Question

Find the cube roots of each complex number. Leave the answers in trigonometric form. Then graph each cube root as a vector in the complex plane.$$2-2 i \sqrt{3}$$

Answer

**step1 Convert the Complex Number to Trigonometric Form**

To find the cube roots of a complex number, we first need to express the given complex number in trigonometric (polar) form. A complex number $$z = x + iy$$ can be written as $$z = r(\cos \theta + i \sin \theta)$$, where $$r$$ is the modulus (distance from the origin) and $$\theta$$ is the argument (angle with the positive x-axis).

First, calculate the modulus $$r$$ using the formula $$r = \sqrt{x^2 + y^2}$$. For the given complex number $$2 - 2i\sqrt{3}$$, we have $$x = 2$$ and $$y = -2\sqrt{3}$$.

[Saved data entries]
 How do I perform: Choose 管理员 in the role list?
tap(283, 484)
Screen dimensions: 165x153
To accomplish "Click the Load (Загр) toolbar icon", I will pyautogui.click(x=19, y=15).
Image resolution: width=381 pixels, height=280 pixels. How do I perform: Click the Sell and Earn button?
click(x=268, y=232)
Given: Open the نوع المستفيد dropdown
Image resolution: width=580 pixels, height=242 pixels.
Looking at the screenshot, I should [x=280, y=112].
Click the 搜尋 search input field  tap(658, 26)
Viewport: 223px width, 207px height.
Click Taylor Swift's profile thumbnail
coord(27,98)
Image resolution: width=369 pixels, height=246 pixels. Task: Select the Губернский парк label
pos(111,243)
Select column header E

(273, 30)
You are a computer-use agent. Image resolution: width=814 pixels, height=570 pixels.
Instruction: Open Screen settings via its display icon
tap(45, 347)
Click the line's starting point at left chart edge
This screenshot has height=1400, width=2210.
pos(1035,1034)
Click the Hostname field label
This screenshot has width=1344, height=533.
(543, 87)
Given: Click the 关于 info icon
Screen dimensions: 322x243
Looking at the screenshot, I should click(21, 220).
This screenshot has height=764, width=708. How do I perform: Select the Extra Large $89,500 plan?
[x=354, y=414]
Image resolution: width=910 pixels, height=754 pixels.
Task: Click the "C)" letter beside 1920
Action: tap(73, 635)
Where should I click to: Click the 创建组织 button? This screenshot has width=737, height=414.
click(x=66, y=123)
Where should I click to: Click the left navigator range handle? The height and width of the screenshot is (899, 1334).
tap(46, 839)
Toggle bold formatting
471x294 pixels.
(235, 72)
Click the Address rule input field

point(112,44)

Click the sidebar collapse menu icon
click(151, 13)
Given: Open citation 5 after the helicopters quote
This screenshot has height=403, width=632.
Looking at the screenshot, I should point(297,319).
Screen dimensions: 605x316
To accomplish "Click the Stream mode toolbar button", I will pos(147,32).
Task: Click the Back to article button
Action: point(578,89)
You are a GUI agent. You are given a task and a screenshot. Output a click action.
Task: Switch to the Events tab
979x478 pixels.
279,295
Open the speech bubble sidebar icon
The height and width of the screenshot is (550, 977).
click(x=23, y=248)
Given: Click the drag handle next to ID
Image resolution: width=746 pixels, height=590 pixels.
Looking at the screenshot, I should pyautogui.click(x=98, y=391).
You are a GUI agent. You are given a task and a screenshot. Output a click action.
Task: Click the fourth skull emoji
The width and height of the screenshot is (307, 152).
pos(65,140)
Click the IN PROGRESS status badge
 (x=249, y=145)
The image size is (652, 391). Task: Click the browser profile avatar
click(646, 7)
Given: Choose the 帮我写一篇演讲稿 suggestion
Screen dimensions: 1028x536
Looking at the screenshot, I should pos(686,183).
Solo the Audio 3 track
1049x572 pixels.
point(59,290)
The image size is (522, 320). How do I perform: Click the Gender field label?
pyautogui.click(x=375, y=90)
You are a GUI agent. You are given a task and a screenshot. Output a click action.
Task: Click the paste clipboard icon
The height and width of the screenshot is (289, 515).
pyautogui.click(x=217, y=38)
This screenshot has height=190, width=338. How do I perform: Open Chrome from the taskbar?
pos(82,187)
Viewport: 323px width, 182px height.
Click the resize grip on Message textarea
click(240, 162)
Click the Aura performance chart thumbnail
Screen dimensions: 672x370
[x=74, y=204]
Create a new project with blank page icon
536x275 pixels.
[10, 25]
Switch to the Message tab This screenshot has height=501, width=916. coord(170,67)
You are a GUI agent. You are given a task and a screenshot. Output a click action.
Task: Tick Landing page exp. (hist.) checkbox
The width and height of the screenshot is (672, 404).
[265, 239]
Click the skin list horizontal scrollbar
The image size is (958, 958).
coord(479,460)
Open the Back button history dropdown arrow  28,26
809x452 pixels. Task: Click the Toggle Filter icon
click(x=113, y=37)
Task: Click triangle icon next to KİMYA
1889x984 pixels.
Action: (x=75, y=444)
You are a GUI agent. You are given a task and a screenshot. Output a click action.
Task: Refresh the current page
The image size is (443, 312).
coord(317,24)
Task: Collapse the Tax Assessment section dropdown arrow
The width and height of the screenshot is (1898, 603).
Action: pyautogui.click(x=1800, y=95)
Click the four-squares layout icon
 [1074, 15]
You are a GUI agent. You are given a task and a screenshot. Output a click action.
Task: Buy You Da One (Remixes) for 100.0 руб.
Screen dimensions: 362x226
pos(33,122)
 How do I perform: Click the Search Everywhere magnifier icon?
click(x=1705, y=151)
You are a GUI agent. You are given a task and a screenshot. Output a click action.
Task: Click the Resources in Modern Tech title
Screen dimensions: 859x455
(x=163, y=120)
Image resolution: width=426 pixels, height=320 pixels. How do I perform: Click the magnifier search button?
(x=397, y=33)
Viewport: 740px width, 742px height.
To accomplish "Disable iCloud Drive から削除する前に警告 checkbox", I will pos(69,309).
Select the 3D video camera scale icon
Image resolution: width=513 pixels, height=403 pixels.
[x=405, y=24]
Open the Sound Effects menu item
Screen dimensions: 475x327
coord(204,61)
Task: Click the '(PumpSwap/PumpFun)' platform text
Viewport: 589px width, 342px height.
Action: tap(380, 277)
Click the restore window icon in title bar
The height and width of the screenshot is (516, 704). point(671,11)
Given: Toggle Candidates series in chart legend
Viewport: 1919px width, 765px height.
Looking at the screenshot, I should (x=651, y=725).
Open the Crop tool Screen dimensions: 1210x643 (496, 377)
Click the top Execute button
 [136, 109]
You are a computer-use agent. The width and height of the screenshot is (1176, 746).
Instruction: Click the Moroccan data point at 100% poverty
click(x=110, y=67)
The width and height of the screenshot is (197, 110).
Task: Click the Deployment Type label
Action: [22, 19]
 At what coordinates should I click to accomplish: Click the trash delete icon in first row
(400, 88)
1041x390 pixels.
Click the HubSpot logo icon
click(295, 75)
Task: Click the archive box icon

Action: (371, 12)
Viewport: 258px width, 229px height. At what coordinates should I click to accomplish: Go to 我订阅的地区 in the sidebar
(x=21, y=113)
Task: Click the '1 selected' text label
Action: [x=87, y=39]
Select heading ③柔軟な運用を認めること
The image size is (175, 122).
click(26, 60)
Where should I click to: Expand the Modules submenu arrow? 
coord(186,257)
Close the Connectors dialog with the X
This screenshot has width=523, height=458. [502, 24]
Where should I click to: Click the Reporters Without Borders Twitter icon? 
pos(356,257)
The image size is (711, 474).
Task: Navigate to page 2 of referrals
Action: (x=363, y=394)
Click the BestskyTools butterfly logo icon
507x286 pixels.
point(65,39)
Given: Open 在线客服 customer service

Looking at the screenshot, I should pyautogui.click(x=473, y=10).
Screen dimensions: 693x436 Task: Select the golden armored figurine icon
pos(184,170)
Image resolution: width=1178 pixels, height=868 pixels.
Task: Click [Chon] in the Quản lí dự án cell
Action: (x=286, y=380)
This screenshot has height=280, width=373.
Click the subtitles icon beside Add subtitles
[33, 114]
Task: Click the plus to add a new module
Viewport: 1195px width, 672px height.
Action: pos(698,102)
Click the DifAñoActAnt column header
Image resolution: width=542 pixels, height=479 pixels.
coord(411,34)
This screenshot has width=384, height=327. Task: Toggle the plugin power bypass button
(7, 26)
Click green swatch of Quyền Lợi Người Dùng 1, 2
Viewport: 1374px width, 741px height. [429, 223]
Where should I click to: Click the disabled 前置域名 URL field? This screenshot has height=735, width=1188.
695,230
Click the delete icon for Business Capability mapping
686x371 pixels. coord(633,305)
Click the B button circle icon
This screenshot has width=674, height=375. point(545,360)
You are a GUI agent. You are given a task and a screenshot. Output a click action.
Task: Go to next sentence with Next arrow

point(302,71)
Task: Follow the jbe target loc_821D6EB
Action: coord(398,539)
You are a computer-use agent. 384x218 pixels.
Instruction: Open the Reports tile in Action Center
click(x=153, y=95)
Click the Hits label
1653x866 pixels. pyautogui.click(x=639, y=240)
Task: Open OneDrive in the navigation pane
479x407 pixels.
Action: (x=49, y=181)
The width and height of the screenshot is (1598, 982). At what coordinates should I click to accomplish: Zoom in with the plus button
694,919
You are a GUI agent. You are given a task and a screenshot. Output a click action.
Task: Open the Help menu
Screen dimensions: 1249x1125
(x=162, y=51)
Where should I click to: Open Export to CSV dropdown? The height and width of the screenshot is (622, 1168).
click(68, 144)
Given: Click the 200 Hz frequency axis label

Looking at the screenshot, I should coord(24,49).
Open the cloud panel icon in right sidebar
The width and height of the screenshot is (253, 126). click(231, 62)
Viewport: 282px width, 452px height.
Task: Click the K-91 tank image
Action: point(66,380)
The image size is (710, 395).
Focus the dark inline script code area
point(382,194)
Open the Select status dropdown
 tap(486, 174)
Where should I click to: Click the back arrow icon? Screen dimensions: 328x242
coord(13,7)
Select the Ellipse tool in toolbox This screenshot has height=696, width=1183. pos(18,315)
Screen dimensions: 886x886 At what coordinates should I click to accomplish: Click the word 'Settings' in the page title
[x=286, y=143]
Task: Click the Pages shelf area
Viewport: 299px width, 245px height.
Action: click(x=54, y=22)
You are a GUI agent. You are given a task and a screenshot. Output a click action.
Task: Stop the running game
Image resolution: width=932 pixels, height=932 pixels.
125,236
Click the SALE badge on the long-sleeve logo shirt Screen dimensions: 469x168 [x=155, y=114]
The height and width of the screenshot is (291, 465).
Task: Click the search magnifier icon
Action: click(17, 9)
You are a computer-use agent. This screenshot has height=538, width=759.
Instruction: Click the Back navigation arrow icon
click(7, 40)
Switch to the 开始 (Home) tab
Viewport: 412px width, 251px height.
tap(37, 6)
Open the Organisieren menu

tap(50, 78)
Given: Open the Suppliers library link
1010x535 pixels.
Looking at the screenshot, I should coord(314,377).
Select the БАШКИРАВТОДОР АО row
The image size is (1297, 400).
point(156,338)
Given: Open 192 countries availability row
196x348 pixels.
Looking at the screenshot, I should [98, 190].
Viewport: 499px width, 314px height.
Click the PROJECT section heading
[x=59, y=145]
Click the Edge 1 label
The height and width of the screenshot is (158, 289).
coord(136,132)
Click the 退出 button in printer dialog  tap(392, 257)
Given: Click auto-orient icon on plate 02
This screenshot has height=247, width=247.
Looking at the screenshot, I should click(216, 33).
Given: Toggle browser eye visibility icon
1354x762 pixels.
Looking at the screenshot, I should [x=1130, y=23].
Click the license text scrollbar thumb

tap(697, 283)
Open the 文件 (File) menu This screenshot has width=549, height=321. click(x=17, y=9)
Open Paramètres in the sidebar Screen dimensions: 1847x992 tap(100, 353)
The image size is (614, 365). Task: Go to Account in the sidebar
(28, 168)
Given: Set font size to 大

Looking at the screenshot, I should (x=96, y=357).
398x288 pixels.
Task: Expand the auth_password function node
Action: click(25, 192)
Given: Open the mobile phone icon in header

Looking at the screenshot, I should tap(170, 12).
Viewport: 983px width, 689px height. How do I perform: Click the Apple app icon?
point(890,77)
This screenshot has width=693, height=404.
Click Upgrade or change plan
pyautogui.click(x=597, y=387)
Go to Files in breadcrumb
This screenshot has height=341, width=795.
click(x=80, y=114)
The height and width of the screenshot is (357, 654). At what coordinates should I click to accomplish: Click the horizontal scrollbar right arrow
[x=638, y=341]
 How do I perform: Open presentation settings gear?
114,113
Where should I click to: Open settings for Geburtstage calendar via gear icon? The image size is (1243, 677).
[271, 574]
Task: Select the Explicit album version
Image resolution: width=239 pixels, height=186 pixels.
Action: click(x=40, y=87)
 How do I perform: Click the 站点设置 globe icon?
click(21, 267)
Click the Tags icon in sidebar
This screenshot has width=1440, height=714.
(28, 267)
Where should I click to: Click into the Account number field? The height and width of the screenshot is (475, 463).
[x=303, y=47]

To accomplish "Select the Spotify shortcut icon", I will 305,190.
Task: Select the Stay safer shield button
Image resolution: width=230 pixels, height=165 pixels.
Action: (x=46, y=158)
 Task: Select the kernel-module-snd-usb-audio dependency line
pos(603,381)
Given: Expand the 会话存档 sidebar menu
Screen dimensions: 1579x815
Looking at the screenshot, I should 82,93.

> Required work
a - Rewrite the cube roots solution from "Find the cube roots of each" up to and including "the positive x-axis).", swapping "modulus" for "absolute value".
b - According to the cube roots solution, what does θ represent in the trigonometric form of a complex number?
c - Proceed with the cube roots solution from the point where it stops.

> Responses for each task
a -
Find the cube roots of each complex number. Leave the answers in trigonometric form. Then graph each cube root as a vector in the complex plane.$$2-2 i \sqrt{3}$$

Answer

**step1 Convert the Complex Number to Trigonometric Form**

To find the cube roots of a complex number, we first need to express the given complex number in trigonometric (polar) form. A complex number $$z = x + iy$$ can be written as $$z = r(\cos \theta + i \sin \theta)$$, where $$r$$ is the absolute value (distance from the origin) and $$\theta$$ is the argument (angle with the positive x-axis).

b - θ is the argument, the angle with the positive x-axis.

c -
$$r = \sqrt{2^2 + (-2\sqrt{3})^2}$$

$$r = \sqrt{4 + (4 \times 3)}$$

$$r = \sqrt{4 + 12}$$

$$r = \sqrt{16}$$

$$r = 4$$

Next, calculate the argument $$\theta$$. The tangent of the angle is given by $$\tan \theta = \frac{y}{x}$$. Since $$x = 2$$ (positive) and $$y = -2\sqrt{3}$$ (negative), the complex number lies in the fourth quadrant. We find the reference angle by considering $$|\tan \theta| = \left|\frac{-2\sqrt{3}}{2}\right| = \sqrt{3}$$. The angle whose tangent is $$\sqrt{3}$$ is $$\frac{\pi}{3}$$ radians (or $$60^\circ$$).

Because the number is in the fourth quadrant, we subtract the reference angle from $$2\pi$$ (or $$360^\circ$$) to get the principal argument.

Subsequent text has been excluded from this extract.